Come unto these yellow sands,

And then take hands: 

Courtsied when you have and kiss'd

The wild waves whist:

Fot it fleetly here and there,

And sweet sprites bear

The burthen. Hark, hark.

[burthen dispersedly] Bow-wow.

The watch dogs bark:

[burthen dispersedly] Bow-wow.

Hark! Hark! I hear

The strain of strutting chanticleer

Cry

[burthen dispersedly] Cock a diddle dow.

FERDINAND:

Where should this music be? i'th' air or th'earth?

It sounds no more: and, sure, it waits upon

Some god o'th' island. Sitting on a bank,

Weeping again the King my father's wrack,

This music crept by me upon the waters,

Allaying both their fury and my passion

With its sweet air: thence I have followed it,

Or it hath drawn me rather. But 'tis gone.

No, it begins again.

ARIEL:

Full fathom five thy father lies;

Of his bones are coral made;

Those are pearls that were his eyes:

Nothing of him that doth fade,

But doth suffer a sea-change

Into something rich and strange.

Sea-nymphs hourly ring his knell:

[burthen] Ding-dong.

Hark! Now I hear them, - Ding-dong, bell.

********************************************

MIRANDA:

O, wonder!

How many goodly creatures are there here!

How beauteous mankind is! O brave new world,

That has such people in 't!

## Directive 1
Name every speaker whose name appears as a label in the verse passage above.

## Extracted data
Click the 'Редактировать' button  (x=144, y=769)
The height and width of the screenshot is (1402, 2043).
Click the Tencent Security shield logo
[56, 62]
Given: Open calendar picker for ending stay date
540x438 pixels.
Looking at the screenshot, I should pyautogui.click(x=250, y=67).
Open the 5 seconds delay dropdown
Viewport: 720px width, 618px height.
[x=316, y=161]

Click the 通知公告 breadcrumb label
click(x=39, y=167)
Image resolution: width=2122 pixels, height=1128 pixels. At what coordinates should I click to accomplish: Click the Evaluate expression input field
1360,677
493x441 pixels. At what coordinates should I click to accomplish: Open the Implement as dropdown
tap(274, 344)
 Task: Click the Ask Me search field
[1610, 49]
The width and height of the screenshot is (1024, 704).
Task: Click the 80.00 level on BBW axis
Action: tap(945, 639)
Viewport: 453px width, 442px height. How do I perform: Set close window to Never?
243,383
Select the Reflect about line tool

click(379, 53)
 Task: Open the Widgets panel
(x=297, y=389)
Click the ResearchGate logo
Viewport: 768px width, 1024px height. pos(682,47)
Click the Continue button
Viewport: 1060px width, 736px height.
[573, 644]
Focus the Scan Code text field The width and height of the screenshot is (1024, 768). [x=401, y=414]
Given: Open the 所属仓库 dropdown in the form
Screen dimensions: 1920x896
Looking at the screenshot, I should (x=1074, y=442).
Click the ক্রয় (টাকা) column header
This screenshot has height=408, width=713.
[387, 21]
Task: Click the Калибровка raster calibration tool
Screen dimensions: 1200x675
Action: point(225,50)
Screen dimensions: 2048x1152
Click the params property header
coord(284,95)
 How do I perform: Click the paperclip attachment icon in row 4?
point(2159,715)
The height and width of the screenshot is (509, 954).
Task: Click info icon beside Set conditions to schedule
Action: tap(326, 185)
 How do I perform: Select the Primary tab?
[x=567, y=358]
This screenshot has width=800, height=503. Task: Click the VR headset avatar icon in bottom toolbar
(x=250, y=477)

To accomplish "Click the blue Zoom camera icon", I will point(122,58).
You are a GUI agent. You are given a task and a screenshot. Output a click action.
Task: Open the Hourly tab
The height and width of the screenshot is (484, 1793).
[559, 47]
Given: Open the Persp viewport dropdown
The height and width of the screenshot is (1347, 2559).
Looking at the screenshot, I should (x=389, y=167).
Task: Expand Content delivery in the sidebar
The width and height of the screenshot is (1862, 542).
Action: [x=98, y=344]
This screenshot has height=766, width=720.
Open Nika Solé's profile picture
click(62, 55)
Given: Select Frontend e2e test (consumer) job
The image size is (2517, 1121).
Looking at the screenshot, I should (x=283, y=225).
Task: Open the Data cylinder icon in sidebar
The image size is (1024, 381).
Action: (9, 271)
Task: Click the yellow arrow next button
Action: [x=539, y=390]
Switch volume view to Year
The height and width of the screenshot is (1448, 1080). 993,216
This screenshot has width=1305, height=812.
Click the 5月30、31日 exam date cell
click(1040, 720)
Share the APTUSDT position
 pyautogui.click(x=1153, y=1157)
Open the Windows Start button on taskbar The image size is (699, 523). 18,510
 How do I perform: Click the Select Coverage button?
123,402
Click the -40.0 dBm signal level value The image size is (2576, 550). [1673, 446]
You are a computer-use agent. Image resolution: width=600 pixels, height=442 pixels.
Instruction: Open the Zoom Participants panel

## Directive 2
Locate each line in the records that contains the string "point", matching case, and copy those lines.

## Complete response 1
FERDINAND, ARIEL, MIRANDA

## Complete response 2
Action: point(225,50)
point(2159,715)
To accomplish "Click the blue Zoom camera icon", I will point(122,58).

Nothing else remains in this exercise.